Extract to read:
= = = = =

Madeline Lemke, Hillary Lia, Alexander Gabinet-Equihua, Guy Sheahan, Andrea Winthrop, Stephen Mann, Gabor Fichtinger, Boris Zevin. Queen’s University
Background: Suturing is a fundamental skill in undergraduate medical education. It can be taught by faculty-led, peer-led, and holography augmented methods; however, the most educationally effective and cost-efficient method for proficiency-based teaching of suturing is yet to be determined.
Methods: We conducted a randomized controlled trial comparing faculty-led, peer-led, and holography augmented proficiency-based suturing training to pre-clerkship medical students. Holography augmented training provided holographic, voice-controlled instructional material. Technical skill was assessed using hand motion analysis every ten sutures and used to construct learning curves. Proficiency was defined by one standard deviation within average faculty surgeon performance. Intervention arms were compared using one-way ANOVA of the number of sutures placed, full-length sutures used, time to proficiency, incremental costs incurred. Participant preferences were surveyed.

= = = = =

Tasks to carry out:
(1) In the suturing abstract, how was proficiency defined?
(2) Reproduce the suturing abstract from "Methods: We conducted" up to and including "preferences were surveyed.".

= = = = =

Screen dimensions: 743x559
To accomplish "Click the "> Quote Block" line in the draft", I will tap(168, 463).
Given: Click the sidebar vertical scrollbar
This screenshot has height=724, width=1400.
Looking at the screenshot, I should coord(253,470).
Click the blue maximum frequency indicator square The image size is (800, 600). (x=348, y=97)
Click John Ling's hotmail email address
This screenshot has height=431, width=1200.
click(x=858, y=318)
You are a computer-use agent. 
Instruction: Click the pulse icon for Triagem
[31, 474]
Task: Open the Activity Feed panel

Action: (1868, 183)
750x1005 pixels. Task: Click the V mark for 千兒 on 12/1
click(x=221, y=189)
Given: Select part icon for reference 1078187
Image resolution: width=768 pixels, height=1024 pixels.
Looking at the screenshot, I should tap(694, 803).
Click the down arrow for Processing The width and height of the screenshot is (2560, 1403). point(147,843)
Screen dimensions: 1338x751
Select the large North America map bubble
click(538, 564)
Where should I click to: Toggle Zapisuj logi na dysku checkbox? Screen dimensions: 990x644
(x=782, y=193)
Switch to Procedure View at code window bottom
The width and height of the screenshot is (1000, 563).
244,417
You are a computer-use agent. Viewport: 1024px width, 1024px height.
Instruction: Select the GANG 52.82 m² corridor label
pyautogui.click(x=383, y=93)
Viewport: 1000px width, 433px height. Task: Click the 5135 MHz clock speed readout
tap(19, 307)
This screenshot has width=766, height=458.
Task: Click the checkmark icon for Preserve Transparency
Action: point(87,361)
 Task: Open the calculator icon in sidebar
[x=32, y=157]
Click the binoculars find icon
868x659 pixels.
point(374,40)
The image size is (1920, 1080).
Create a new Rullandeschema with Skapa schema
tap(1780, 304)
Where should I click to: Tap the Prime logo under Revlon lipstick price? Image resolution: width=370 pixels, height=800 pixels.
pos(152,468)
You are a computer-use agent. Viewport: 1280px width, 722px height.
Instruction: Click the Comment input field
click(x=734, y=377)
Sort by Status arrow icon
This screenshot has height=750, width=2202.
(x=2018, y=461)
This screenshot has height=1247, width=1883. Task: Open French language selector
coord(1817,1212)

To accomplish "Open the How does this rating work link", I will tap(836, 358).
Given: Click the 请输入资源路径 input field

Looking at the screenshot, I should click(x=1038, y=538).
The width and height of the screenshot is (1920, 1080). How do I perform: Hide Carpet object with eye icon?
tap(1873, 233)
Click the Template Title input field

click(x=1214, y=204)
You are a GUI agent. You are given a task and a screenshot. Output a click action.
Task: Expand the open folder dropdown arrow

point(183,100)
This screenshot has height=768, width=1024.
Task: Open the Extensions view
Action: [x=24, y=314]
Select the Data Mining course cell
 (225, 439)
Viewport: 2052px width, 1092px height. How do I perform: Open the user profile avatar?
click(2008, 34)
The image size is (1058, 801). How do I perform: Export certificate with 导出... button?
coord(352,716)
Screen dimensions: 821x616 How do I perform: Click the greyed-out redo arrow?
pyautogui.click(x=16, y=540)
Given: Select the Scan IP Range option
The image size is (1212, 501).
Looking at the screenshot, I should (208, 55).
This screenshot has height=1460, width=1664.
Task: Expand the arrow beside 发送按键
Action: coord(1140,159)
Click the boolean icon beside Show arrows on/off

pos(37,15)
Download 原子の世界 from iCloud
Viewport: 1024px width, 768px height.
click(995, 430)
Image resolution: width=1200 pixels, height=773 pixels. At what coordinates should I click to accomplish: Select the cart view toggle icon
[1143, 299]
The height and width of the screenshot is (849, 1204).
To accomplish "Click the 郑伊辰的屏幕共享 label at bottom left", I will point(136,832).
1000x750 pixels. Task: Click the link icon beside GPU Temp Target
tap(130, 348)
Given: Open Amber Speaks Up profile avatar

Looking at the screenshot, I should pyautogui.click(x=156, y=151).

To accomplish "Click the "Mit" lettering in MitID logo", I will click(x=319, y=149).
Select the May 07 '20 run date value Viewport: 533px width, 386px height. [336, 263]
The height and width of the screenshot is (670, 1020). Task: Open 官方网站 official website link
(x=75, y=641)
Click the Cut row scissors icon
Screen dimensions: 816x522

= = = = =

Completed exercise:
(1) As one standard deviation within average faculty surgeon performance.

(2)
Methods: We conducted a randomized controlled trial comparing faculty-led, peer-led, and holography augmented proficiency-based suturing training to pre-clerkship medical students. Holography augmented training provided holographic, voice-controlled instructional material. Technical skill was assessed using hand motion analysis every ten sutures and used to construct learning curves. Proficiency was defined by one standard deviation within average faculty surgeon performance. Intervention arms were compared using one-way ANOVA of the number of sutures placed, full-length sutures used, time to proficiency, incremental costs incurred. Participant preferences were surveyed.